Simplify. Assume that all variables represent positive real numbers.$$\sqrt[4]{\frac{16}{x}}$$

Answer

**step1 Apply the Quotient Property of Radicals**

To simplify the radical expression, we first use the quotient property of radicals, which states that the nth root of a quotient is equal to the quotient of the nth roots. This allows us to separate the numerator and the denominator under the radical sign.

$$\sqrt[n]{\frac{a}{b}} = \frac{\sqrt[n]{a}}{\sqrt[n]{b}}$$

Applying this property to the given expression, we get:

$$\sqrt[4]{\frac{16}{x}} = \frac{\sqrt[4]{16}}{\sqrt[4]{x}}$$

**step2 Evaluate the Numerator**

Next, we evaluate the fourth root of the numerator. We need to find a number that, when multiplied by itself four times, equals 16.
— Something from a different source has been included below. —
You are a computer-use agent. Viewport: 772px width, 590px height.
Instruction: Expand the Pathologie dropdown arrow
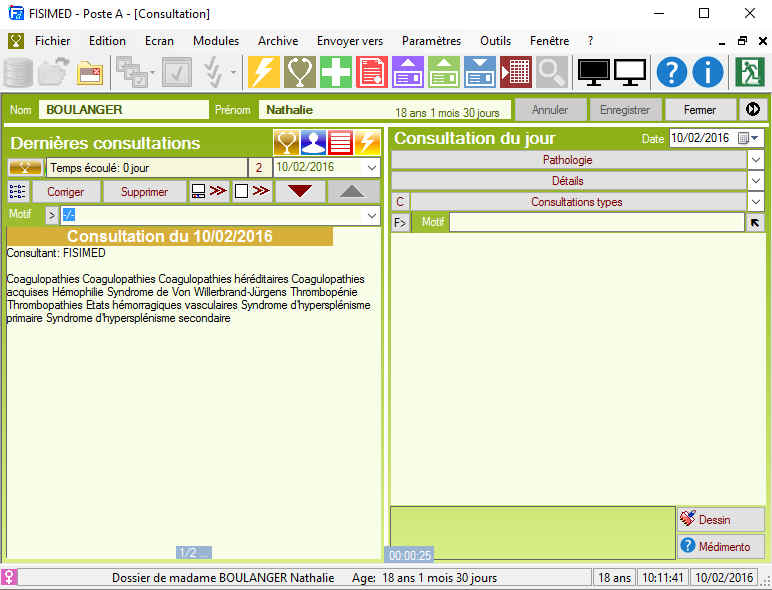pos(756,160)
$$2 \times 2 \times 2 \times 2 = 16$$

So, the fourth root of 16 is 2.

$$\sqrt[4]{16} = 2$$

Substituting this value back into our expression, we have:

$$\frac{2}{\sqrt[4]{x}}$$

**step3 Rationalize the Denominator**

To simplify the expression completely, we need to rationalize the denominator, meaning we eliminate the radical from the denominator. To do this, we multiply both the numerator and the denominator by an expression that will make the radicand in the denominator a perfect fourth power. The current radicand is $$x$$. To make it $$x^4$$, we need to multiply it by $$x^3$$. Therefore, we multiply by $$\sqrt[4]{x^3}$$.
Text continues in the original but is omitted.